Your assignment: In the entries below, find the line with "Viewport: 876px width, 379px height." and print exactly every line from there up to and including the line with "Click the tall", with no other lines.

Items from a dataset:

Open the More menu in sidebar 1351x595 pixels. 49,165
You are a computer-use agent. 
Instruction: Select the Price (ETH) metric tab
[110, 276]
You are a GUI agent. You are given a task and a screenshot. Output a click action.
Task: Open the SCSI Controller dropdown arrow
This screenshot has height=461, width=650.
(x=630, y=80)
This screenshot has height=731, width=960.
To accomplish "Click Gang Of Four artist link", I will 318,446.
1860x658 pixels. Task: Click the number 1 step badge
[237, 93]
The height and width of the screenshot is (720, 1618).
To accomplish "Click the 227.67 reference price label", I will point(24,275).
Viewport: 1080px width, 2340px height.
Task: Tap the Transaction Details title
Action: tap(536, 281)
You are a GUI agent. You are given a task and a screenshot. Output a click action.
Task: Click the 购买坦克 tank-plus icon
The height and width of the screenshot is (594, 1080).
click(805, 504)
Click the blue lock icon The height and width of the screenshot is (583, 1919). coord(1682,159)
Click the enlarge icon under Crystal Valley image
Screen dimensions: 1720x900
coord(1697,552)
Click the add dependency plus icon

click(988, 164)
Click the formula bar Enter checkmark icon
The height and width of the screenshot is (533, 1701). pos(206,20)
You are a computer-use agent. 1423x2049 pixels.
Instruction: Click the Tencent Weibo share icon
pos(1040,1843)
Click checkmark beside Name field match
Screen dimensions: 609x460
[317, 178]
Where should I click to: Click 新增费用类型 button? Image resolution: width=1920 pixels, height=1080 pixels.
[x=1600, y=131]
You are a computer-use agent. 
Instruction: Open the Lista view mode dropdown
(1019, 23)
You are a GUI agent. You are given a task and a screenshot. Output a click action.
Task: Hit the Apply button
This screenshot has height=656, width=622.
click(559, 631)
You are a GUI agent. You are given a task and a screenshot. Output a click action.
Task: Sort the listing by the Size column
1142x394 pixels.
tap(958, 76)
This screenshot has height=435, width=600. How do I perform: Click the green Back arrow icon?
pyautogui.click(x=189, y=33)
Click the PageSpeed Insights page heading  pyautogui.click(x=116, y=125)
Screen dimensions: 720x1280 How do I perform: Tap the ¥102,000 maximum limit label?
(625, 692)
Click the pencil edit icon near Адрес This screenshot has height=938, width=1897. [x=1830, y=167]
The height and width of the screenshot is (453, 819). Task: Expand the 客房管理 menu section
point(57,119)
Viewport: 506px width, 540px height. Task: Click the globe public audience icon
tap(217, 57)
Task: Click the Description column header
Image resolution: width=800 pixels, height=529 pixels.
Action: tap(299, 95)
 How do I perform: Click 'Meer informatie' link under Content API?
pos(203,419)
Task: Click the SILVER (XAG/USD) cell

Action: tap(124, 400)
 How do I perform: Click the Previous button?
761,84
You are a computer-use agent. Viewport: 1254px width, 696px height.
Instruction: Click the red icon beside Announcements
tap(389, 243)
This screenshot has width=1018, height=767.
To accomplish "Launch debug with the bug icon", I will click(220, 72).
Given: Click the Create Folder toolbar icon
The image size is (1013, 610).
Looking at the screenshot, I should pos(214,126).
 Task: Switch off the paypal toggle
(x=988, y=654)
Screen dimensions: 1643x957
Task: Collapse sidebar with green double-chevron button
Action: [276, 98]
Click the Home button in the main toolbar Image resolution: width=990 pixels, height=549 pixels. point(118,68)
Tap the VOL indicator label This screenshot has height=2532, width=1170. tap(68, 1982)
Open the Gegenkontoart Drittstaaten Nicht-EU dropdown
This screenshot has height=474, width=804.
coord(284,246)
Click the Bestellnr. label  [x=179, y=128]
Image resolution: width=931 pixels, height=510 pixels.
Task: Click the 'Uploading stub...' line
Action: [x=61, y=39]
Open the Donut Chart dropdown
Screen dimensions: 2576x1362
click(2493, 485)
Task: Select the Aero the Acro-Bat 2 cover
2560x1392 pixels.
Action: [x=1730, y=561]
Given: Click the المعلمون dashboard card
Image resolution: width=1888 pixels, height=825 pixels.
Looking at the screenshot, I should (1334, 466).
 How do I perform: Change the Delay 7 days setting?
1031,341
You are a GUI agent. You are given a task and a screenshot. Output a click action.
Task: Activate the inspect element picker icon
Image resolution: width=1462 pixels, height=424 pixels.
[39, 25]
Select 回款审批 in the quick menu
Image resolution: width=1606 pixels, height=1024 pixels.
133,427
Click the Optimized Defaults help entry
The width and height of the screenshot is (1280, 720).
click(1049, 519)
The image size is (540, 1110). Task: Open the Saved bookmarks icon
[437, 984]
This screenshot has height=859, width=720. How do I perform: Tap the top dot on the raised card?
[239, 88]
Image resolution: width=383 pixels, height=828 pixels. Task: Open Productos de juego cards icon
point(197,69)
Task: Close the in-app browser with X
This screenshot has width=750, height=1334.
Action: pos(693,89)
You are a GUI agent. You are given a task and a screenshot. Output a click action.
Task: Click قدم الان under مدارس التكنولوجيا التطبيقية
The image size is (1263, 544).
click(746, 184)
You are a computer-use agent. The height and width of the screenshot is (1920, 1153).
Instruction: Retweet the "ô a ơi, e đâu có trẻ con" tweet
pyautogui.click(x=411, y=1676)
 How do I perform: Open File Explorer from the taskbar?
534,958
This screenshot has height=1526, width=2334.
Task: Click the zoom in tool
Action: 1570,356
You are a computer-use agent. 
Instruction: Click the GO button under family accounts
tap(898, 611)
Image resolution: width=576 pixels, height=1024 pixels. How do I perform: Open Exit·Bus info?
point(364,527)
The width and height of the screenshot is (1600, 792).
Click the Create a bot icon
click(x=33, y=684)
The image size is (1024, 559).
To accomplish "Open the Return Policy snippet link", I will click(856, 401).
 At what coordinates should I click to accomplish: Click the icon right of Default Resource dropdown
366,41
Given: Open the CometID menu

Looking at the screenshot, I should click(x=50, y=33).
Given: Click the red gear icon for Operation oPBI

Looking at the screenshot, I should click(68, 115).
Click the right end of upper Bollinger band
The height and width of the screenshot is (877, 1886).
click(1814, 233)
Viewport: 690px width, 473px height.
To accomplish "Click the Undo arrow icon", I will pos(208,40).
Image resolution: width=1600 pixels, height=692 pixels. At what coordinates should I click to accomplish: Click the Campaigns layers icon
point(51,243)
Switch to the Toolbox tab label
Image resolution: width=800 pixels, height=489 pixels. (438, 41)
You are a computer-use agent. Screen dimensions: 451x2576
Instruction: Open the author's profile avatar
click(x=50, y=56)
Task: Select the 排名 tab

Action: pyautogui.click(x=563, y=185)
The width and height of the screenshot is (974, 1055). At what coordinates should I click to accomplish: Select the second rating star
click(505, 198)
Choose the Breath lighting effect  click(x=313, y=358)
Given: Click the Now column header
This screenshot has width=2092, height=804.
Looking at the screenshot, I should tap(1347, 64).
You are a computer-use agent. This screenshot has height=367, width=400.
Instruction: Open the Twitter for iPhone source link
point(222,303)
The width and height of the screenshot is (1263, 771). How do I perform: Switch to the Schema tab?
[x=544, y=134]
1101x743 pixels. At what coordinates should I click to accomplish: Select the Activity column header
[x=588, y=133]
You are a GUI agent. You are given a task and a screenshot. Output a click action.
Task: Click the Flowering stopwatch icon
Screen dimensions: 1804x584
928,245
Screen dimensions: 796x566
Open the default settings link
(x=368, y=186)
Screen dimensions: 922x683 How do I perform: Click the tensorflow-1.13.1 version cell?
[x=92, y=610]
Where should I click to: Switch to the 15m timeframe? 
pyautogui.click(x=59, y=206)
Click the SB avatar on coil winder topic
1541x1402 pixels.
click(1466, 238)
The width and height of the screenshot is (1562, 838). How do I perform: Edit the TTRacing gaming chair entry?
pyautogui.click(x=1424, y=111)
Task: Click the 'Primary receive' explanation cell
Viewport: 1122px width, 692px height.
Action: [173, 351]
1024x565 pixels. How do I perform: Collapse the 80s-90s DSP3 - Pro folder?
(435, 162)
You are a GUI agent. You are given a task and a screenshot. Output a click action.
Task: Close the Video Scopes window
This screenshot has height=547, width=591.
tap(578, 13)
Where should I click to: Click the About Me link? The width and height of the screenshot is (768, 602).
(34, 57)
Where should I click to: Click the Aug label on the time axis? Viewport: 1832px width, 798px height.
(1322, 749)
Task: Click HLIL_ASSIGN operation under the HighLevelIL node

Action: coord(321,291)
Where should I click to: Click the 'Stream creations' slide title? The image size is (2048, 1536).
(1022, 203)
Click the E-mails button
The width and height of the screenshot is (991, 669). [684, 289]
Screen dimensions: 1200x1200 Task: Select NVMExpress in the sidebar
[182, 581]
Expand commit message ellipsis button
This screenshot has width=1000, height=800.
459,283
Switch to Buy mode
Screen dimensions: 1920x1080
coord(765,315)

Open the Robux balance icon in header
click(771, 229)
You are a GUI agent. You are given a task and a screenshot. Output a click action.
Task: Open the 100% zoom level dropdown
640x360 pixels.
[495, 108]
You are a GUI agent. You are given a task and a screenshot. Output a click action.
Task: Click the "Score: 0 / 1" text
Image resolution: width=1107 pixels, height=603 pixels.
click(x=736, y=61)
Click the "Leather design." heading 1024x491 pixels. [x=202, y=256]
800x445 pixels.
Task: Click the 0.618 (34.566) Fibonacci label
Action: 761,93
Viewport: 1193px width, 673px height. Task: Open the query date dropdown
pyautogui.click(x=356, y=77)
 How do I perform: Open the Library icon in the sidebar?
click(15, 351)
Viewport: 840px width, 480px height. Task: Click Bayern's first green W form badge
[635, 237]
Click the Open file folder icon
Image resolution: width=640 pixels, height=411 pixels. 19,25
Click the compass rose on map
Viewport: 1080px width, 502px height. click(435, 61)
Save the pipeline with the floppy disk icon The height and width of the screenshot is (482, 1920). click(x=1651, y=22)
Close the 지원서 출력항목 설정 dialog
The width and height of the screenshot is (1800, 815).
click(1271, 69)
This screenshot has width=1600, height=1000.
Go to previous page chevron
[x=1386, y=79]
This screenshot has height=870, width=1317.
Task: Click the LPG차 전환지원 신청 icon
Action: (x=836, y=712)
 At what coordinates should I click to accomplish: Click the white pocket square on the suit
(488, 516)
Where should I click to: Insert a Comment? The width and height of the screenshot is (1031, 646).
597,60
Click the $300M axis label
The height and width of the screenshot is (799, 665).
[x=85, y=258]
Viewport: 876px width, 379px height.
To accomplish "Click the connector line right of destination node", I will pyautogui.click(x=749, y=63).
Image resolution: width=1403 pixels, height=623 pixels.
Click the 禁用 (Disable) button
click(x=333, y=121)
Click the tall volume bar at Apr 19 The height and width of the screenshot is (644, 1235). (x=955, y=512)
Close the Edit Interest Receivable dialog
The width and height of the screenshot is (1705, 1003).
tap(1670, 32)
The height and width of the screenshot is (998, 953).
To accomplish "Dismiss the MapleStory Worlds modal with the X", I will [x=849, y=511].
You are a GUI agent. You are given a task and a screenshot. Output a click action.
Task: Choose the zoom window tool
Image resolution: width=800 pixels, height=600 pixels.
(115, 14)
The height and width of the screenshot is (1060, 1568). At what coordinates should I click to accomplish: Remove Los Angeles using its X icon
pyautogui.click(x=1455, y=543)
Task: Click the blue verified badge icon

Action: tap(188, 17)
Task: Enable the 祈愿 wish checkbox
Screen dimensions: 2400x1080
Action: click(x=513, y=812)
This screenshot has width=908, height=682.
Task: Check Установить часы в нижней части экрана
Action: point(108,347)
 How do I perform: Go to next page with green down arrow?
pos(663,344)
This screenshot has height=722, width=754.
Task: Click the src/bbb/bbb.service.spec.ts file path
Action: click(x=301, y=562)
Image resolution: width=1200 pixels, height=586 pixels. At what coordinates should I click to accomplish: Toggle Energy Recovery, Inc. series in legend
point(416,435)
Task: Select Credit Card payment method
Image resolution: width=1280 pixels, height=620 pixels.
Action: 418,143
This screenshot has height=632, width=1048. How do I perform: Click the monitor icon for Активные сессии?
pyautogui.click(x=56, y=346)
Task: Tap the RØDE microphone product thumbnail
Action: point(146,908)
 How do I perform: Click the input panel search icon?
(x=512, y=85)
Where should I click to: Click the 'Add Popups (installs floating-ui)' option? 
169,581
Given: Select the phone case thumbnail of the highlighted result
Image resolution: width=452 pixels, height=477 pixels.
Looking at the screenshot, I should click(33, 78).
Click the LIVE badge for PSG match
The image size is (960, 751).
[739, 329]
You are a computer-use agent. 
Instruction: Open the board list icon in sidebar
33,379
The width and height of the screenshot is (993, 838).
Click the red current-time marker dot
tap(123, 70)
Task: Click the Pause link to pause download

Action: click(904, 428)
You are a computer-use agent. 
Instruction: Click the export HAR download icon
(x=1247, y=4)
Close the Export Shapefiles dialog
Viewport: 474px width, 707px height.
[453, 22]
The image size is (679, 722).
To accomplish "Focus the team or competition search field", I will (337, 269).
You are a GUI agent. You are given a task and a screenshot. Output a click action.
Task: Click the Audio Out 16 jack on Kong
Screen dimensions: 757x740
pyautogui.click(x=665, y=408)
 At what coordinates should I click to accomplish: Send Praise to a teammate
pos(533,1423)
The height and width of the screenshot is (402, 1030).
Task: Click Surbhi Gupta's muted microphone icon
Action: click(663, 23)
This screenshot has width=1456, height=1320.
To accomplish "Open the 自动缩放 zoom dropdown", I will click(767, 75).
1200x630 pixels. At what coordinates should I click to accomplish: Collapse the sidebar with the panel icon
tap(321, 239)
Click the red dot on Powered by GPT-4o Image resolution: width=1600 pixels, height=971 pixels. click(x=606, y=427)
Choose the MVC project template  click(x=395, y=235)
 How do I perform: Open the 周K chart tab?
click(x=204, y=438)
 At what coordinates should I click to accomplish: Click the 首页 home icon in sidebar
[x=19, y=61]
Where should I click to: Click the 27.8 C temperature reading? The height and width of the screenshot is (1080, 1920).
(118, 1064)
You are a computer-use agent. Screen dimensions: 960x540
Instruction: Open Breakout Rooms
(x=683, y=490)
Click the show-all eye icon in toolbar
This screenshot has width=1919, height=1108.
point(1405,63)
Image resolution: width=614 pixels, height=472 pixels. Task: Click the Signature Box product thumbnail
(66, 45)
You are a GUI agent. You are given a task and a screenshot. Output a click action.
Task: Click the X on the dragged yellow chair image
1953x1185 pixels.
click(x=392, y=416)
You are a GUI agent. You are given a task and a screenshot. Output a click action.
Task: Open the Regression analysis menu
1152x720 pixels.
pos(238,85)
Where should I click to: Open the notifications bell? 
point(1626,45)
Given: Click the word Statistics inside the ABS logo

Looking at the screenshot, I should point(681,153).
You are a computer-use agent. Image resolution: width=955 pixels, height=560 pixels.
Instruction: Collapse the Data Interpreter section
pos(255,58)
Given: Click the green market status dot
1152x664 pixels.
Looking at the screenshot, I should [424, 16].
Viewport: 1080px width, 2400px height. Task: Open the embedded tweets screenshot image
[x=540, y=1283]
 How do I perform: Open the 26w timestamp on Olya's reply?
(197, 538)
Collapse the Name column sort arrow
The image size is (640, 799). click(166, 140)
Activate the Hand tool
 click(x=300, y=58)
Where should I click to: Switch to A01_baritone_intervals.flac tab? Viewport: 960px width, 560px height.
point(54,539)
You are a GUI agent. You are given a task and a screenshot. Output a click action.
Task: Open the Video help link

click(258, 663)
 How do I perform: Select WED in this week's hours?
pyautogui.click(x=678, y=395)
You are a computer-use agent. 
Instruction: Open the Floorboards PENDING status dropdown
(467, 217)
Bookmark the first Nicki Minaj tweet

Reply to the task:
Viewport: 876px width, 379px height.
To accomplish "Click the connector line right of destination node", I will pyautogui.click(x=749, y=63).
Image resolution: width=1403 pixels, height=623 pixels.
Click the 禁用 (Disable) button
click(x=333, y=121)
Click the tall volume bar at Apr 19 The height and width of the screenshot is (644, 1235). (x=955, y=512)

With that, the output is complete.